Sin embargo, pese a su alegre apariencia, el mensaje que propagaba era sombrío. Educado en los principios fundamentalistas más extremos de la interpretación coránica, apoyaba el islamismo y la expansión del islam como movimiento religioso y político. Su forma de ver la vida le llevaba a exigir la supresión de los derechos de las mujeres y a oponerse a la cultura occidental y a sus costumbres. Había construido poco a poco una base de poder hablando en contra de las influencias extranjeras, y después, mientras la situación económica en Turquía empeoraba, contra el gobierno secular. Si bien no había hecho pública una posición militante, creía en la
yihad
para la defensa del territorio islámico. Como a Celik, le impulsaba su tremendo amor propio, y aspiraba en secreto a gobernar el país como líder religioso y político.
—Soy portador de varias buenas noticias en diversos frentes —dijo Celik.
—Mi querido amigo Ozden, siempre estás trabajando entre bambalinas en mi favor. ¿Qué has hecho ahora por nuestra causa?
—Mantuve una reunión con el jeque Zayad, de la familia real de los Emiratos. Está muy complacido con la tarea que estás llevando a cabo y desea hacer otra considerable contribución.
Battal abrió los ojos como platos.
—¿Además de su generosidad anterior? Esa es una noticia estupenda. Sin embargo, sigo sin entender cuál es su interés por nuestro movimiento en Turquía.

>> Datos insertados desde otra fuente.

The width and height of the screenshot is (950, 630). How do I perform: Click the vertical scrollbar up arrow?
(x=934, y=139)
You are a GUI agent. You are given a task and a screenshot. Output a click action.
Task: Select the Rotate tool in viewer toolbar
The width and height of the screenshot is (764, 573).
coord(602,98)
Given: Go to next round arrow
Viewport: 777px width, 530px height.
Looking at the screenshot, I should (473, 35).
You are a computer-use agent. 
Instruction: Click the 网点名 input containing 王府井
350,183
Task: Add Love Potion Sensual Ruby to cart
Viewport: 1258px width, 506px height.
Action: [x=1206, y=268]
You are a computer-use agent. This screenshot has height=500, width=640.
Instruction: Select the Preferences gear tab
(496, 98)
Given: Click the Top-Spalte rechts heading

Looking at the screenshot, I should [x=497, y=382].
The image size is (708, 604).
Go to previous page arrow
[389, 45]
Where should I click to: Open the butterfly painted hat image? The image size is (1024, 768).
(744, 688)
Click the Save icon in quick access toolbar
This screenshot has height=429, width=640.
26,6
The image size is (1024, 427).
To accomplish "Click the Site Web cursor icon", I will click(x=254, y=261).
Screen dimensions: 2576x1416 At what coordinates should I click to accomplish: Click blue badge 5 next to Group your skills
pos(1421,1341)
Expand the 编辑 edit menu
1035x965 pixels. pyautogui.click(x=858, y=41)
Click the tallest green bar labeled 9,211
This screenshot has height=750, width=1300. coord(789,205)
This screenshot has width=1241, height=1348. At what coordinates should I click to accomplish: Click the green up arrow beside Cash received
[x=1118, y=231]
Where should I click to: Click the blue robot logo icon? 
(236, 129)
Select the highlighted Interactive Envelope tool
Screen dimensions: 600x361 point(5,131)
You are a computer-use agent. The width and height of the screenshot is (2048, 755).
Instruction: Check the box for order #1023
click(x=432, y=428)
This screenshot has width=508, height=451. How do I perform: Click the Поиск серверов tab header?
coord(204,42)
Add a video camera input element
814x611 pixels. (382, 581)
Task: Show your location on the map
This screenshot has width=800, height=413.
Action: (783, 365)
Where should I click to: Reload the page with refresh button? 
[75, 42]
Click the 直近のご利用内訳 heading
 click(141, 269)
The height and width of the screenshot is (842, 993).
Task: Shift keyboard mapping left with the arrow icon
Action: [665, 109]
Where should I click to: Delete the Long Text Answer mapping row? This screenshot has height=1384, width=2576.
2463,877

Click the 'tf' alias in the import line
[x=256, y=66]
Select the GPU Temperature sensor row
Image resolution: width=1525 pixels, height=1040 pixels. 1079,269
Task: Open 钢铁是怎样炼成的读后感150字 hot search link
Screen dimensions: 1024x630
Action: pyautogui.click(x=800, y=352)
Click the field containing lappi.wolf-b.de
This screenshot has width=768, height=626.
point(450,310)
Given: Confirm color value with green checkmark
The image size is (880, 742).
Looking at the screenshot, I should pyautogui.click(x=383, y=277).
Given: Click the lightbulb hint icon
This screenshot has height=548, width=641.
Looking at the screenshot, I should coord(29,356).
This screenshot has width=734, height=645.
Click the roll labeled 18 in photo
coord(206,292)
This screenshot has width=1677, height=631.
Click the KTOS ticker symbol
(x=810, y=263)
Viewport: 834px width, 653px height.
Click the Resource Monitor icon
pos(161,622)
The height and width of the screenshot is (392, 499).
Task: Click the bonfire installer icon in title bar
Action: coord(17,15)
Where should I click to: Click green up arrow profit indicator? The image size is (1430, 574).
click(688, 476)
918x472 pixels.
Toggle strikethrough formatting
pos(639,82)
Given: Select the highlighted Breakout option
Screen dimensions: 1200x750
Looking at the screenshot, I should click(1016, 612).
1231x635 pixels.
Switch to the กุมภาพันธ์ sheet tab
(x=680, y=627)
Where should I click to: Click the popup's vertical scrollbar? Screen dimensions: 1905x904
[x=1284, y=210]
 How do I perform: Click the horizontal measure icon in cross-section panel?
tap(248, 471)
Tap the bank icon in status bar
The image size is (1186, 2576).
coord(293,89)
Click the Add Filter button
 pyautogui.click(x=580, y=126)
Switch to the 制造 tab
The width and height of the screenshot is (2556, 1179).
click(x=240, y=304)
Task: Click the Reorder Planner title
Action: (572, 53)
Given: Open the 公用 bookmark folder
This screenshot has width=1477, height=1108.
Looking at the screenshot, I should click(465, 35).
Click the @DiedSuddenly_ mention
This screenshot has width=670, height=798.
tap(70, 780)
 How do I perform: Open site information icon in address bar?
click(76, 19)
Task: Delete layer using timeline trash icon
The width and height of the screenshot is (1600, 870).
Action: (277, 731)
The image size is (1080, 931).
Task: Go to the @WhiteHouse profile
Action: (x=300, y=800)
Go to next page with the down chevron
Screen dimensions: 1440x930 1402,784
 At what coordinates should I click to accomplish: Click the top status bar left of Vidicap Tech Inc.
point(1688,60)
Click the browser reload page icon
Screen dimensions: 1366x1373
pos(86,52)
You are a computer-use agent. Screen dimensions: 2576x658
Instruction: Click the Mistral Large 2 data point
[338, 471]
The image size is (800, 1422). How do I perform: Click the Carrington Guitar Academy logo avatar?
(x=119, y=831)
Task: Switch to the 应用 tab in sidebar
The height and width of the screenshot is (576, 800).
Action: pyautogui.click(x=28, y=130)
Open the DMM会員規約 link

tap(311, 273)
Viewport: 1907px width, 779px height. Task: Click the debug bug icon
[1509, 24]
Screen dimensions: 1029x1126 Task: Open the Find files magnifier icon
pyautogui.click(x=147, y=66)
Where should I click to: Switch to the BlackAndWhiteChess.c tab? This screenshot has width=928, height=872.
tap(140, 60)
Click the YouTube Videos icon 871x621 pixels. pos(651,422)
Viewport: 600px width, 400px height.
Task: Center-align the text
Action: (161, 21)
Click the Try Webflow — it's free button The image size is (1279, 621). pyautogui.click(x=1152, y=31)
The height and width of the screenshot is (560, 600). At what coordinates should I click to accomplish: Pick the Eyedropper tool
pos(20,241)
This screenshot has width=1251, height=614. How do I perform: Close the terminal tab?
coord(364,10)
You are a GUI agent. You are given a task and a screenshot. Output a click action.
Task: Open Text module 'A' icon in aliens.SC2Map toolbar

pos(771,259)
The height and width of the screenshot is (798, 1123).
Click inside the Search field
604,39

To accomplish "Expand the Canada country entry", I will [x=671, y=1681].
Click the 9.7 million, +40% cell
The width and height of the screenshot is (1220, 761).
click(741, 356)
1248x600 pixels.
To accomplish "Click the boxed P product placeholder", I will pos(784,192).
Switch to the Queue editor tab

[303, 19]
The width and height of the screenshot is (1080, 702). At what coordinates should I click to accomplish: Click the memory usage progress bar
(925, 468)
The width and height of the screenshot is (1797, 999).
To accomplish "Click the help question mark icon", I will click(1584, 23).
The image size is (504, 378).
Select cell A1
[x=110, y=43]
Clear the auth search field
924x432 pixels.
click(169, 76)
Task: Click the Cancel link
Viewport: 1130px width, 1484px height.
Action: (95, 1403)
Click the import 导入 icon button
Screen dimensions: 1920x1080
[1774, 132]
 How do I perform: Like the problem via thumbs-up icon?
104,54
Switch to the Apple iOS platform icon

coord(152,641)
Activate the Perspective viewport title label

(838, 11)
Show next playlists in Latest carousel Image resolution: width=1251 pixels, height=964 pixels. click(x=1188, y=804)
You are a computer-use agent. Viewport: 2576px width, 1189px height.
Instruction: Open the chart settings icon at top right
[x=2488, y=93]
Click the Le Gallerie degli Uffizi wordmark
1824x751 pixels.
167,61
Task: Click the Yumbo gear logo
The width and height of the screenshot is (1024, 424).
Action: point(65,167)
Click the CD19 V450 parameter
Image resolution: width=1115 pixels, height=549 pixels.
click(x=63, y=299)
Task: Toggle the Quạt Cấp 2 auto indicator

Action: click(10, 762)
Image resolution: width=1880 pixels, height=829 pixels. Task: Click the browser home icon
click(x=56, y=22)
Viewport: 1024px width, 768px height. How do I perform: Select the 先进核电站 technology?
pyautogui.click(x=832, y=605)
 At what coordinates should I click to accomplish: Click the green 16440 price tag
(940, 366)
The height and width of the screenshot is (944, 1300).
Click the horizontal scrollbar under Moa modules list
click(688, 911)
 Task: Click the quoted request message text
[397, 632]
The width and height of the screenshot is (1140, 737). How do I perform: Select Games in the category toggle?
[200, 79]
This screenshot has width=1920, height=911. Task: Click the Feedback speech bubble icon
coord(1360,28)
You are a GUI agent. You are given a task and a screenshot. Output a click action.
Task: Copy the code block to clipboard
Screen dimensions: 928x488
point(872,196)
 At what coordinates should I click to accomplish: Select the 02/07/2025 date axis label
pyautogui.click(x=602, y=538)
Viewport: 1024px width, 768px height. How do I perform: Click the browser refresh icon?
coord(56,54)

—Es un hombre con visión de futuro —respondió Celik—, que apoya la observancia a los dictados de la
sharia
. Le preocupan las crecientes amenazas contra nosotros, como es evidente por los últimos atentados cometidos contra las mezquitas aquí y en Egipto.
—Sí, unos actos de violencia despreciables contra nuestros lugares sagrados. Y por si fuese poco, han robado las reliquias del Profeta que se guardaban en Topkapi. No podemos tolerar semejantes asaltos a nuestra fe cometidos por fuerzas extranjeras del mal.